次の日シンデレラはもう一度登録に向けて武道会受付場に向かいました。
すると、その道すがら声をかけられました。
「これ、そこな人」
「はい?」
シンデレラが声の方向を見ると、白い木の面を被った老婆が石の上に座っておりました。
はて? こんな珍妙な人に知り合いがいたかしらん?
「あなたは、それで武道会に出れるの?」
「出れるのって……。出るのよ?」
突然、その老婆は殴り掛かってきました!
ミス! ダメージを受けない!
いつものシンデレラのバックステップ。見事な敏捷性です。
「ふふ。すごい特技だわね。でもそれじゃ勝つことはできない。二回戦で場外負けさね」
「そーね。それが私の目下の悩みってとこかしら?」
老婆の白い面の下の目がキラリと輝きました。
「私は、伝説の武道家フェンリル・ゴッドマザー」
「え?」
聞いたことありませんでした。
しかし、そんなこというと、この老い先短い老人がショック死するかもしれないので、シンデレラは驚いたフリをしました。
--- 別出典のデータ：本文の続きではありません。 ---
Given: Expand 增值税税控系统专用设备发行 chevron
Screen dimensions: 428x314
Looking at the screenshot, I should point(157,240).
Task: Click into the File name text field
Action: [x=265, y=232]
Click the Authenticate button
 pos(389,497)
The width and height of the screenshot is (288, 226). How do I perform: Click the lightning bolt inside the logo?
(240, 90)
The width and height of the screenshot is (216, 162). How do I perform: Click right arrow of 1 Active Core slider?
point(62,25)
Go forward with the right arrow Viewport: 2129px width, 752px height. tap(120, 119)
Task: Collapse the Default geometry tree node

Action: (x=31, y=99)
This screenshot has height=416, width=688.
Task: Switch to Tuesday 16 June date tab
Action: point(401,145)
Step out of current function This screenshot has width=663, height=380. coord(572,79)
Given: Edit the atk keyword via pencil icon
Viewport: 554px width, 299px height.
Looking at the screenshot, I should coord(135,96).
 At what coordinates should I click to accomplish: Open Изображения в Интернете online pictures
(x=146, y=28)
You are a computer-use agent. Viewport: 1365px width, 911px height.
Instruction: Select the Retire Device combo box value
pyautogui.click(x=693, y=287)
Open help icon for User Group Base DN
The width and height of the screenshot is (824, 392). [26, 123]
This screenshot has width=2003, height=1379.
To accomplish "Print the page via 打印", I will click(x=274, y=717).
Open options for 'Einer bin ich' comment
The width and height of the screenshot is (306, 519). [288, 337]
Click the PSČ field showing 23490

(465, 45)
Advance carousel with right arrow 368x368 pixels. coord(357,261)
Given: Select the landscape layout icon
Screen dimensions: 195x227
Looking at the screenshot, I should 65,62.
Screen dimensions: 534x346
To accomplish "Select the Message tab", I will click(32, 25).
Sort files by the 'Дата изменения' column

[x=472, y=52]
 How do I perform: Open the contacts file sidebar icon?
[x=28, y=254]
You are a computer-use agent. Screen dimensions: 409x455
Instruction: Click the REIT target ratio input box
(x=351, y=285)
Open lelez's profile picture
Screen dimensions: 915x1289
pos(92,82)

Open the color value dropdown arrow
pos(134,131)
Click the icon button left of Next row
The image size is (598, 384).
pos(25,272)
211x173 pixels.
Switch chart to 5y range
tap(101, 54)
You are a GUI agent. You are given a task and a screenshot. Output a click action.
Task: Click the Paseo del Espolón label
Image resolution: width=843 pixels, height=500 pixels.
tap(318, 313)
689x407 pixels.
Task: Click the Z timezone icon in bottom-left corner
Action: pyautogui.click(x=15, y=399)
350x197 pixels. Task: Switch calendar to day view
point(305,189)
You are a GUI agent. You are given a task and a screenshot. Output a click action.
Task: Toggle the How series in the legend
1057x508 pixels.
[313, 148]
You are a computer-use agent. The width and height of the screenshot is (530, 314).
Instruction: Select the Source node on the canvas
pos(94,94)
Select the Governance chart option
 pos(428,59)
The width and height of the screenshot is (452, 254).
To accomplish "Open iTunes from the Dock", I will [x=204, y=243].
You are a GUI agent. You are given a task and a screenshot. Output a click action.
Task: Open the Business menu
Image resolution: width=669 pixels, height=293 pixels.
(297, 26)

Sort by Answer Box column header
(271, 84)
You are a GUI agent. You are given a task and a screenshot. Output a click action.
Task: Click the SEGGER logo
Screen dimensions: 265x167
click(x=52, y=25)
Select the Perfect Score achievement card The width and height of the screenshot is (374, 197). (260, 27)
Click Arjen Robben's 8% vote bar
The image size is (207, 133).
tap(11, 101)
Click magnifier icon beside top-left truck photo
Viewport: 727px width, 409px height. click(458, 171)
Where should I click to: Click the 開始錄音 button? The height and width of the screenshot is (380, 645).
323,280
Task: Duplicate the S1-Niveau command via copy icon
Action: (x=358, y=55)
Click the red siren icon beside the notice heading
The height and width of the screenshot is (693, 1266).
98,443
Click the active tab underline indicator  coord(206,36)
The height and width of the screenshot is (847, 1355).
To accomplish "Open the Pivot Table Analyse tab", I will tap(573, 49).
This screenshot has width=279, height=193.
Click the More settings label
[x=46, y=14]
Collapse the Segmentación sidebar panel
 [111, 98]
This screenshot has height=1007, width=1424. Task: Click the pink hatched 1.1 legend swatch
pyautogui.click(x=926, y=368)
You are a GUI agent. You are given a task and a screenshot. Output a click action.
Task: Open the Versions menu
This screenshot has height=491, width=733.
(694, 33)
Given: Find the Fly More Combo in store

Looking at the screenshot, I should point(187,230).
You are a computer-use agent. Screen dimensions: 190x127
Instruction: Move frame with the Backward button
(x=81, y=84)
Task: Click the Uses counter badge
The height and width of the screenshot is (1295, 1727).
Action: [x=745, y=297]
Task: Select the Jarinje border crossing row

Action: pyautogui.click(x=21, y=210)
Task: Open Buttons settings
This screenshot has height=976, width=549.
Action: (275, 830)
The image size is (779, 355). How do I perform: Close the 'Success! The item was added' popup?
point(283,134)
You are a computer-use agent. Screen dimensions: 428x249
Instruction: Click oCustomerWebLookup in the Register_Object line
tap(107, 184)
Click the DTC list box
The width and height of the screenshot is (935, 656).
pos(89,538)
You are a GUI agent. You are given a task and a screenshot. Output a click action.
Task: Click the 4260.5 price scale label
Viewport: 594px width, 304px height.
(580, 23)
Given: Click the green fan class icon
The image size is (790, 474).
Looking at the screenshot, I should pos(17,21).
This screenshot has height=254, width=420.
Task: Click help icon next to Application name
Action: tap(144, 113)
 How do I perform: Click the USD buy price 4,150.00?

「あ、あの有名な、フェンリル……なんとかさんがなんの御用?」
「私のことは老師といいなさい。私直々に数時間で稽古をつけて最強にしてあげよう!」
うさん臭いことこの上ないですが、シンデレラの特技は100%かわすことだけ。
数時間の稽古でそこそこ武術を学べるなら、それにこしたことはありません。
シンデレラは二つ返事でした。
「では、私について参りなさい」
老師の案内で行ったところは厳かな無人のほこら。
そこで二人は修行しました。
老師の指導は凄まじく、基礎から応用、さらには奥義まで伝授しました。
「これが正拳突き」
「ほう」
「これが回し蹴りね」
「なるへそ」
「これが発勁」
「ふむふむ」
「これが百歩神拳」
「はいはい」
「そんで、鷹爪三角脚」
「よしきた」
「ラストに羅漢仁王拳」
「オーケー」
シンデレラは修行の中で、肉体、技だけでなく精神力まで鍛えられ、ほこらを出る頃には、凄まじい武人となっておりました。
「押忍。老師。ありがとうございました! 謝謝」
「うむ。決して自惚れるでない。敵は己自身の中に有りだ!」
二人は、ほこらを出ました。
時間にするとわずか3時間。
昼を示す鐘がリンゴーンリンゴーンとなっておりました。